[Source records]
= Beginning of Section =

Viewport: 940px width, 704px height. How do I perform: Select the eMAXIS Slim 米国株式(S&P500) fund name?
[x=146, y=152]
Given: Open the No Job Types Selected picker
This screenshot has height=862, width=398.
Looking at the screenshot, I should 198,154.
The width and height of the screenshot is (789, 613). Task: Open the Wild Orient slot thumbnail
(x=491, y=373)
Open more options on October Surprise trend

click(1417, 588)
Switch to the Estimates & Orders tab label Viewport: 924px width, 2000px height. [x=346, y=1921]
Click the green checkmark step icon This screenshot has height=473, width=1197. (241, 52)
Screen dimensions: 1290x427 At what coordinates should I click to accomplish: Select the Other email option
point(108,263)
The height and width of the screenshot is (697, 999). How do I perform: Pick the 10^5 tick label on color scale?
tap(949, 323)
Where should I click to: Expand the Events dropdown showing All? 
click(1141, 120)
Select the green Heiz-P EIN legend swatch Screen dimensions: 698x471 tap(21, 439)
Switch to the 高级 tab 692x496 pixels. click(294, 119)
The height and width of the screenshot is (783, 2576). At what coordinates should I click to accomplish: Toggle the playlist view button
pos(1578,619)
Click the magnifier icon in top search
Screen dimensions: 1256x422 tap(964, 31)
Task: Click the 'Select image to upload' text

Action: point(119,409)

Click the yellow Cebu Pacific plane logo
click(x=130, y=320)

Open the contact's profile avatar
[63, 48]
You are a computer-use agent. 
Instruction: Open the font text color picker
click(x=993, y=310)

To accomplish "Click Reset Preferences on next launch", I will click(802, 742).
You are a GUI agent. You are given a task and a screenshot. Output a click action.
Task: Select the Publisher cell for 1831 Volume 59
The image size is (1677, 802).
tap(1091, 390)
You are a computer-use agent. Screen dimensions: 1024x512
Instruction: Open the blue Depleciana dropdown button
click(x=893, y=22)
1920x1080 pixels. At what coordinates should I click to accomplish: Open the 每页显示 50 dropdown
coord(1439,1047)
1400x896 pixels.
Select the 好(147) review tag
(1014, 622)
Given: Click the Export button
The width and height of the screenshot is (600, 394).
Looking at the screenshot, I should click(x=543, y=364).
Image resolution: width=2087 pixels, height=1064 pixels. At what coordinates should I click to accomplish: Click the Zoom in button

= End of Section =

**Task goal**
Each line of the data must be retyped exactly as written.

**Solution to this problem**
Viewport: 940px width, 704px height. How do I perform: Select the eMAXIS Slim 米国株式(S&P500) fund name?
[x=146, y=152]
Given: Open the No Job Types Selected picker
This screenshot has height=862, width=398.
Looking at the screenshot, I should 198,154.
The width and height of the screenshot is (789, 613). Task: Open the Wild Orient slot thumbnail
(x=491, y=373)
Open more options on October Surprise trend

click(1417, 588)
Switch to the Estimates & Orders tab label Viewport: 924px width, 2000px height. [x=346, y=1921]
Click the green checkmark step icon This screenshot has height=473, width=1197. (241, 52)
Screen dimensions: 1290x427 At what coordinates should I click to accomplish: Select the Other email option
point(108,263)
The height and width of the screenshot is (697, 999). How do I perform: Pick the 10^5 tick label on color scale?
tap(949, 323)
Where should I click to: Expand the Events dropdown showing All? 
click(1141, 120)
Select the green Heiz-P EIN legend swatch Screen dimensions: 698x471 tap(21, 439)
Switch to the 高级 tab 692x496 pixels. click(294, 119)
The height and width of the screenshot is (783, 2576). At what coordinates should I click to accomplish: Toggle the playlist view button
pos(1578,619)
Click the magnifier icon in top search
Screen dimensions: 1256x422 tap(964, 31)
Task: Click the 'Select image to upload' text

Action: point(119,409)

Click the yellow Cebu Pacific plane logo
click(x=130, y=320)

Open the contact's profile avatar
[63, 48]
You are a computer-use agent. 
Instruction: Open the font text color picker
click(x=993, y=310)

To accomplish "Click Reset Preferences on next launch", I will click(802, 742).
You are a GUI agent. You are given a task and a screenshot. Output a click action.
Task: Select the Publisher cell for 1831 Volume 59
The image size is (1677, 802).
tap(1091, 390)
You are a computer-use agent. Screen dimensions: 1024x512
Instruction: Open the blue Depleciana dropdown button
click(x=893, y=22)
1920x1080 pixels. At what coordinates should I click to accomplish: Open the 每页显示 50 dropdown
coord(1439,1047)
1400x896 pixels.
Select the 好(147) review tag
(1014, 622)
Given: Click the Export button
The width and height of the screenshot is (600, 394).
Looking at the screenshot, I should click(x=543, y=364).
Image resolution: width=2087 pixels, height=1064 pixels. At what coordinates should I click to accomplish: Click the Zoom in button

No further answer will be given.